╭─ Data for the task

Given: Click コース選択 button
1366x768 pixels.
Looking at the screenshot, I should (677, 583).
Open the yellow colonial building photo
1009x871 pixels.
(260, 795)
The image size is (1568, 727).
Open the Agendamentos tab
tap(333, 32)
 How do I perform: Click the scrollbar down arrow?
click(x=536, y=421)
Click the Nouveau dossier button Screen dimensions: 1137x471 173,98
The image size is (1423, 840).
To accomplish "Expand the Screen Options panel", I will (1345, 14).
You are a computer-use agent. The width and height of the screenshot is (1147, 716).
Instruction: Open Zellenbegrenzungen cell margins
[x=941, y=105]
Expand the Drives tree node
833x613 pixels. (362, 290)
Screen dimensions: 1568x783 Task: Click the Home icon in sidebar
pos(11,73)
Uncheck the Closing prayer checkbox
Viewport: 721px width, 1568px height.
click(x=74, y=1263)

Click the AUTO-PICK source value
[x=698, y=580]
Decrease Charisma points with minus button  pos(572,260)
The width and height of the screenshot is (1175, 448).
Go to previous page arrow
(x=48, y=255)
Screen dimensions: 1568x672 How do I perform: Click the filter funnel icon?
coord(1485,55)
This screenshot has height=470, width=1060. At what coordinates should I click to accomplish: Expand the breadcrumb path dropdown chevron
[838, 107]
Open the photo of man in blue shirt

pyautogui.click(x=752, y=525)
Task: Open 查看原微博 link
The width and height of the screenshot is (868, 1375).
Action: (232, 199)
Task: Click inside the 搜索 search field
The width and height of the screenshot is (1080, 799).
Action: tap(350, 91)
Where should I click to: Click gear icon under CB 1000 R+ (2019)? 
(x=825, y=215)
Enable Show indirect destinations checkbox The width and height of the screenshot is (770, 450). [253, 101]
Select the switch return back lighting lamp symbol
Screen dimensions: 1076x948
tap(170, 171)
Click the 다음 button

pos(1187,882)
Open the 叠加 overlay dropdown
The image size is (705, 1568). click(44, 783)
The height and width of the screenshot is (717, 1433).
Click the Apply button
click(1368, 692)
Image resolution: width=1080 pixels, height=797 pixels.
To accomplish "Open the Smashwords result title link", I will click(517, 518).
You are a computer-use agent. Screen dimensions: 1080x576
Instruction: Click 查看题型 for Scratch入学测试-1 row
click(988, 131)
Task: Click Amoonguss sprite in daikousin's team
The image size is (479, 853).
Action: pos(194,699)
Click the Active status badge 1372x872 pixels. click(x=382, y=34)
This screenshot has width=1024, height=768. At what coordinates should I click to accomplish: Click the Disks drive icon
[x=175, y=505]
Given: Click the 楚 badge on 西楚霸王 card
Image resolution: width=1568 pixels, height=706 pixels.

╰─

Try it
Among the entries, count the lines that hold "Given". Reply with the count only.

Written response
2